> [Passage shown]

>>>

Chapter 12 Handy Solutions

12.1 Tea solution

First ensure you have the "tea_df" loaded (remember your working directory will need to be in the correct location first). Also it needs to be preprocessed with the gsub() function.

tea_df <- read.csv("Chapter_10-11/tea_consumption.csv", check.names=FALSE)
tea_df$lb <- tea_df$KG_LB_annual_per_capita
tea_df$lb <- gsub(pattern = ".*_", replacement = "", tea_df$lb)
colnames(tea_df)[3] <- "kg"
tea_df$kg <- gsub(pattern = "_.*", replacement = "", tea_df$kg)
tea_df$kg <- as.numeric(tea_df$kg)
tea_df$lb <- as.numeric(tea_df$lb)

Remember there are many ways to carry this out but here is one.

First create a vector with the names of the countries we want:

countries <- c("Ireland", "United Kingdom", "France", "Australia")

Set the row names to the countries for easy indexing:

Note: Row name must be unique which is the case here.

row.names(tea_df) <- tea_df$Country

Create a data frame that only contains our countries of interest. We use the vector as an index for the rows.

tea_df_subset <- tea_df[countries,]

Here because we are working with a temporary variable we will overwrite the kg column so the values only contain one decimal place

tea_df_subset$kg <- round(x = tea_df_subset$kg, digits = 1)

Last step is to print out the statement. We will use paste0() which is exactly like paste() but the sep = option is set to "".

paste0(tea_df_subset$Country, " is the number ", 
       tea_df_subset$Rank, " consumer of tea. It consumes ", 
       tea_df_subset$kg, "kg of tea annually per capita.")

12.2 English speakers across the world solution

First make sure the data frame is created. Remember to set your working directory to where the file is.

english_df <- read.csv(
  "Chapter_10-11/english_speaking_population_of_countries.tsv", 
  sep = "\t", 
  row.names = 1,
  check.names = FALSE)
english_df[is.na(english_df)] <- 0
english_complete_datasets_df <- 
  english_df[
    (english_df$`As first language` + english_df$`As an additional language`) ==
      english_df$`Total English speakers`,
    ]

Create new data frame only containing countries with an eligible population of > 100 million.

english_100mil_df <- english_complete_datasets_df[
  english_complete_datasets_df$`Eligible population` > 100000000,
  ]

Create column with fraction of total english speakers against population

english_100mil_df$`Fraction of population that are English speakers` <- 
  english_100mil_df$`Total English speakers` /
  english_100mil_df$`Eligible population`

Create row with mean values

english_100mil_df["Mean",] <- colMeans(english_100mil_df)

Create row with totals

english_100mil_df["Total",1:4] <- colSums(english_100mil_df[1:7,1:4])

Create the total fraction of english speakers

english_100mil_df["Total","Fraction of population that are English speakers"] <- 
  english_100mil_df["Total","Total English speakers"] /
  english_100mil_df["Total","Eligible population"]

Write the data as a file

write.table(x = english_100mil_df, 
            file = "Chapter_10-11/English_top_7_populated_countries.csv", 
            col.names=NA,
            quote = TRUE, 
            sep = ",")

<<<

Collection entries
>>>

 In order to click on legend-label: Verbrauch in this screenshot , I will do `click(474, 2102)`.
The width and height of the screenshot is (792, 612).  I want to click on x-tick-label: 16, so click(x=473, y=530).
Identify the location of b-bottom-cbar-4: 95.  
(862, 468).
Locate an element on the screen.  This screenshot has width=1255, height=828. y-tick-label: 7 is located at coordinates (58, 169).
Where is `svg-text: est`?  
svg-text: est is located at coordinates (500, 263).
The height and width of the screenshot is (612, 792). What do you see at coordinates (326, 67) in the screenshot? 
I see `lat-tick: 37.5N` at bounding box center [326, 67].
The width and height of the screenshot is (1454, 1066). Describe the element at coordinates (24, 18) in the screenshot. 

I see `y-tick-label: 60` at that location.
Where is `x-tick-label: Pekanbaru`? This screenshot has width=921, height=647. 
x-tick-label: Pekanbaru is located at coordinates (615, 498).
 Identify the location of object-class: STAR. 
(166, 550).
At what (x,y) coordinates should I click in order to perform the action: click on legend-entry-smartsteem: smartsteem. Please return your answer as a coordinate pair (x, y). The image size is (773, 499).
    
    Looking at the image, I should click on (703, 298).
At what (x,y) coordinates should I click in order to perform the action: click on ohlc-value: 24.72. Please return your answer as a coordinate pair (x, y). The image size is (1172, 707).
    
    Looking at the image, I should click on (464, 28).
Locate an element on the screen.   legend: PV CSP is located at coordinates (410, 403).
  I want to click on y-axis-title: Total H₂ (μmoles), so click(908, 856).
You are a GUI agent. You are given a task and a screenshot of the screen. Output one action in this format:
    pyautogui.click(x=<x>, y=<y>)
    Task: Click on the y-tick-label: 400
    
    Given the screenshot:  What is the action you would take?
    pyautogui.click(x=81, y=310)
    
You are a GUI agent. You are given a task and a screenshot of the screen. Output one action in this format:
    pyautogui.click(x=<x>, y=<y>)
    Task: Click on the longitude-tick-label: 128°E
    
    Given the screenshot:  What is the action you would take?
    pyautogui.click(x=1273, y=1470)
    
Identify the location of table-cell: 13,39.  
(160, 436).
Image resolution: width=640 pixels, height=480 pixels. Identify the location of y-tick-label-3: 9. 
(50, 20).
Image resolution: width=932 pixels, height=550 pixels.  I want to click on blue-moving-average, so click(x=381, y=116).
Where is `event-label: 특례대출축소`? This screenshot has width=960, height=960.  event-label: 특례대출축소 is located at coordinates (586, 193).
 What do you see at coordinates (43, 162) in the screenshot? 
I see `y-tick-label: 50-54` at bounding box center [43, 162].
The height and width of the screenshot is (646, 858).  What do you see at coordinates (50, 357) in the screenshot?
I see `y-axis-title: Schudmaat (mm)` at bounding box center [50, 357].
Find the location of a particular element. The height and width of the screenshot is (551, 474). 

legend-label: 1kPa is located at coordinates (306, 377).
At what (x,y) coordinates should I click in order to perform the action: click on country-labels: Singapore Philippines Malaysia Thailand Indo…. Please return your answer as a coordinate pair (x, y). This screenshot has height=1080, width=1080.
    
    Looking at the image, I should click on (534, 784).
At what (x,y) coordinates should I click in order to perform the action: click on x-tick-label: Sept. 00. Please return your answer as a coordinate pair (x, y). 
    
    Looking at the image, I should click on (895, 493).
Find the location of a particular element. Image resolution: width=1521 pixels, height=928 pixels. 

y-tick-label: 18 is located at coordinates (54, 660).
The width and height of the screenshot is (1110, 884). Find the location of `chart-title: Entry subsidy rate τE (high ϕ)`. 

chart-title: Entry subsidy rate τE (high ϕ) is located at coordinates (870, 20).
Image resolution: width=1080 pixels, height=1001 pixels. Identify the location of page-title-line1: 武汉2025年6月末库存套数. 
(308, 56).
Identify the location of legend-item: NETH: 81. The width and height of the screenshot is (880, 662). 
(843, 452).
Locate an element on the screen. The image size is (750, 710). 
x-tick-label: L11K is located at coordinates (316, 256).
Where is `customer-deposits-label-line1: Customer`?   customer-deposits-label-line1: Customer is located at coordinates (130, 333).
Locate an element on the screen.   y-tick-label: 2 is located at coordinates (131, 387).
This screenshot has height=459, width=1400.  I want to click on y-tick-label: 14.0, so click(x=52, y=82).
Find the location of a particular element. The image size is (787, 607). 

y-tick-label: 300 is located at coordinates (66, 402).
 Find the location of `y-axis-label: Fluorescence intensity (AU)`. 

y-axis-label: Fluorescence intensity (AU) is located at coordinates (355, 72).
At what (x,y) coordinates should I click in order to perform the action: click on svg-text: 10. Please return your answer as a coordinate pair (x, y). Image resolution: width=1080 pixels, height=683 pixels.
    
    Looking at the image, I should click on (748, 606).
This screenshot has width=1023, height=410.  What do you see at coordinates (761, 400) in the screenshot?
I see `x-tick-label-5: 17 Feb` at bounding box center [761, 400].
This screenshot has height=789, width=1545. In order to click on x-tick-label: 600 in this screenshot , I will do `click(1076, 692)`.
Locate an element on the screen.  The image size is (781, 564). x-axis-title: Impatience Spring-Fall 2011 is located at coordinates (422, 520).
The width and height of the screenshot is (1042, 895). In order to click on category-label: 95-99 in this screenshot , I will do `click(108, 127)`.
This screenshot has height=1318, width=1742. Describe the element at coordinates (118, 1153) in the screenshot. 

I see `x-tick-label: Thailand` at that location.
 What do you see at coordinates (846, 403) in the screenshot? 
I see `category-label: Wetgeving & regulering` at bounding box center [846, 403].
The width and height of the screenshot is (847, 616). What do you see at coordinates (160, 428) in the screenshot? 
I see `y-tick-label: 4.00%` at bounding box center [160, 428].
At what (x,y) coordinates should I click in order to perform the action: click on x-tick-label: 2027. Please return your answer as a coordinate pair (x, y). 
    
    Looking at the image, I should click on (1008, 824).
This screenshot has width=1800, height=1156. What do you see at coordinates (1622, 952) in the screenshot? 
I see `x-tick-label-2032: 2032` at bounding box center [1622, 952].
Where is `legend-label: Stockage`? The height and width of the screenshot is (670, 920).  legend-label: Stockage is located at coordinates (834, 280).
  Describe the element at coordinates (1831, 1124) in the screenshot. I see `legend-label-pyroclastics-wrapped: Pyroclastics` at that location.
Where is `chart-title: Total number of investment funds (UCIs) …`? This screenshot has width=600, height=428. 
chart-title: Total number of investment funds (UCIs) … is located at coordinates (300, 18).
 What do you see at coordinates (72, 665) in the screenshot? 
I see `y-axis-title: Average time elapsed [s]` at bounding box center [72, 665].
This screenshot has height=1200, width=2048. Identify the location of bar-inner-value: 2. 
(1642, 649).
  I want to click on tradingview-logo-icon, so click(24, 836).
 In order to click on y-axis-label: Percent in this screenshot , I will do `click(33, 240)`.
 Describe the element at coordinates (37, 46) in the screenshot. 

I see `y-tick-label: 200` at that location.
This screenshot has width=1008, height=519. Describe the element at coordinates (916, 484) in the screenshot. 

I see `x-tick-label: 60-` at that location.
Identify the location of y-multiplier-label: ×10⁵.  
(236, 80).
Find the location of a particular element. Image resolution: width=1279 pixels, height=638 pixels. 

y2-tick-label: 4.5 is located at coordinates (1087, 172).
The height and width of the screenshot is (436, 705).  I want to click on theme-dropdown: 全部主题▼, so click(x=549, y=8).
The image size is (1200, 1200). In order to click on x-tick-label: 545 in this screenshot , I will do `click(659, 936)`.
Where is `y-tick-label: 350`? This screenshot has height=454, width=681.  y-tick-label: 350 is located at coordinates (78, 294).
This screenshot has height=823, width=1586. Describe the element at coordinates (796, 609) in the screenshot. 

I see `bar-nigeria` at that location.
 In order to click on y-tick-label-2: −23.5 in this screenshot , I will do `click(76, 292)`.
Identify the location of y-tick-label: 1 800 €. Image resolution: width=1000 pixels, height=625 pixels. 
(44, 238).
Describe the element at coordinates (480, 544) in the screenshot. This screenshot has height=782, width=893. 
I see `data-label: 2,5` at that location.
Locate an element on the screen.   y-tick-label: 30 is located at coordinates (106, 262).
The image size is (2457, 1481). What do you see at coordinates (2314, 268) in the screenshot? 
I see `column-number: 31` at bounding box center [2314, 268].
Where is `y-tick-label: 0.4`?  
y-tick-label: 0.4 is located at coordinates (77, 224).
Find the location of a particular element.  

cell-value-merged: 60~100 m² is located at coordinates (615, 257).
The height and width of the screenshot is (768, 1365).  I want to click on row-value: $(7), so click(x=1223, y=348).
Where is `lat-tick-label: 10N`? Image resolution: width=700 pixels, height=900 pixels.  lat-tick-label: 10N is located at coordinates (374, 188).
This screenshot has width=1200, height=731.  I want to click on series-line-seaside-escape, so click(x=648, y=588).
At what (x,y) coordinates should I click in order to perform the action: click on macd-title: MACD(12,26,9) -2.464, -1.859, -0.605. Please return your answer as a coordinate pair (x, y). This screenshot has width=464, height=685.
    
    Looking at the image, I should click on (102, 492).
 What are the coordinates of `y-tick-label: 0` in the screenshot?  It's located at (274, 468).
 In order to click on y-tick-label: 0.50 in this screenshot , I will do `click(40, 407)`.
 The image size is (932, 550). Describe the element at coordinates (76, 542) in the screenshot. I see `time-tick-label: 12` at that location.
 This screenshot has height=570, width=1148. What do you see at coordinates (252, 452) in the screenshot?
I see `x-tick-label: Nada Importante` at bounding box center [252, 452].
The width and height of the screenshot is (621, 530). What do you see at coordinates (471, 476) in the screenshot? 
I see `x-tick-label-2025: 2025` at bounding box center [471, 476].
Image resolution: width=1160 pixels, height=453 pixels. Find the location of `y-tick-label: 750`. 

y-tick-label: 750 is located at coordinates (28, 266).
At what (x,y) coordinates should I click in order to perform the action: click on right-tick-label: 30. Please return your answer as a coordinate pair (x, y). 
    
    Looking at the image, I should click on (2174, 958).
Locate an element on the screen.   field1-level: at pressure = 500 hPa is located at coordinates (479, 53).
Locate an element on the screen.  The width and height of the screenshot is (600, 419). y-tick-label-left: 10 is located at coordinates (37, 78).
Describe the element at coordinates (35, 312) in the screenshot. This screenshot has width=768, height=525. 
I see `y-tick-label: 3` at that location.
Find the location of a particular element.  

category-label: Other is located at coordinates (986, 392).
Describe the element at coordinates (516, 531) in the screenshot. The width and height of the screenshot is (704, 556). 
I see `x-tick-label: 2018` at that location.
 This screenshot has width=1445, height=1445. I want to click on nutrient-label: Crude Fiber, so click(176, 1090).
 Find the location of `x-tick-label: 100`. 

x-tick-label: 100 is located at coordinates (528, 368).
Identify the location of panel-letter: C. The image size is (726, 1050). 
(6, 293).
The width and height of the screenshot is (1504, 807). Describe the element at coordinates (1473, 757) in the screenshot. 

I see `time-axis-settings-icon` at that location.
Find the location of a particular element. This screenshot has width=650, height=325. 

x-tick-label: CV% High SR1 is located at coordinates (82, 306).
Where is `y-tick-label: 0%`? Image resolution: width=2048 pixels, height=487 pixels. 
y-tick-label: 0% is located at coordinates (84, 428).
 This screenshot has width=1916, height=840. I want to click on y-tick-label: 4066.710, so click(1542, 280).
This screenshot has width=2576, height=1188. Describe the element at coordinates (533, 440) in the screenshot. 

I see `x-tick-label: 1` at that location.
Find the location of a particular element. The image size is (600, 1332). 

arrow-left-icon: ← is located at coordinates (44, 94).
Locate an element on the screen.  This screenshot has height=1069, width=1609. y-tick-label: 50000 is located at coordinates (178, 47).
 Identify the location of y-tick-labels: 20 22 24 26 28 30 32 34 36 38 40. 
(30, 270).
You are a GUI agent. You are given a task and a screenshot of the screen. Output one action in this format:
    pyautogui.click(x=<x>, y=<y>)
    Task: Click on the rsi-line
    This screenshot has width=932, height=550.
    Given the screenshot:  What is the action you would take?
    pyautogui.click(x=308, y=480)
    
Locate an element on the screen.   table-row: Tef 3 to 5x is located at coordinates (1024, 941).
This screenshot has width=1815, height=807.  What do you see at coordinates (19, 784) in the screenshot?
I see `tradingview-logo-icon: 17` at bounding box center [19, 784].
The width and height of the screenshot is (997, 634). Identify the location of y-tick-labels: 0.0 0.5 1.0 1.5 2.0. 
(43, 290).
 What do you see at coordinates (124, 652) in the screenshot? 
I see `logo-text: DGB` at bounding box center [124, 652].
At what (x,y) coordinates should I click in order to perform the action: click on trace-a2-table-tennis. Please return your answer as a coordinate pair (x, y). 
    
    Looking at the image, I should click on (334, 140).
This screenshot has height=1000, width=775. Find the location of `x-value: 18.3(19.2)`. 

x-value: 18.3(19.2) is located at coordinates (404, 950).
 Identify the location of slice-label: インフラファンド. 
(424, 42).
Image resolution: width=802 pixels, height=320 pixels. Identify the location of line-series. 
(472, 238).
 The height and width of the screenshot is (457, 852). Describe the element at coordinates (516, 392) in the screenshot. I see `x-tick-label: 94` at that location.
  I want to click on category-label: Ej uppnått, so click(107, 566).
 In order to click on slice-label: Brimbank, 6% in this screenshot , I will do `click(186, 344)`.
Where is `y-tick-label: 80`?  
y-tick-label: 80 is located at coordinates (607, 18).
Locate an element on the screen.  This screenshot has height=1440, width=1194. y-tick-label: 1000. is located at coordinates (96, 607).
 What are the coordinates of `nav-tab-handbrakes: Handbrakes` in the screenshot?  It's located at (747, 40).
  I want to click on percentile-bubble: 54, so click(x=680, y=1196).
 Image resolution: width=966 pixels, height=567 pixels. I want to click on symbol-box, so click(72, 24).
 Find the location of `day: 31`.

<<<

> [Complete the following]
A. Change the part of the solutions chapter between "First ensure you" and "tea_df$lb <- as.numeric(tea_df$lb)", inclusive, so that "tea_data" appears wherever "tea_df" stands.
B. Answer these questions from the solutions chapter:
(i) Which file is read into tea_df?
(ii) To how many decimal places are the kg values rounded?
(iii) What eligible population must a country exceed to be included in english_100mil_df?
C. List every country named in the solutions chapter.
Rely only on the text to answer.

> [Solutions to each task]
A.
First ensure you have the "tea_data" loaded (remember your working directory will need to be in the correct location first). Also it needs to be preprocessed with the gsub() function.

tea_data <- read.csv("Chapter_10-11/tea_consumption.csv", check.names=FALSE)
tea_data$lb <- tea_data$KG_LB_annual_per_capita
tea_data$lb <- gsub(pattern = ".*_", replacement = "", tea_data$lb)
colnames(tea_data)[3] <- "kg"
tea_data$kg <- gsub(pattern = "_.*", replacement = "", tea_data$kg)
tea_data$kg <- as.numeric(tea_data$kg)
tea_data$lb <- as.numeric(tea_data$lb)

B.
(i) "Chapter_10-11/tea_consumption.csv"
(ii) One decimal place
(iii) 100 million (100000000)

C. Ireland, United Kingdom, France, Australia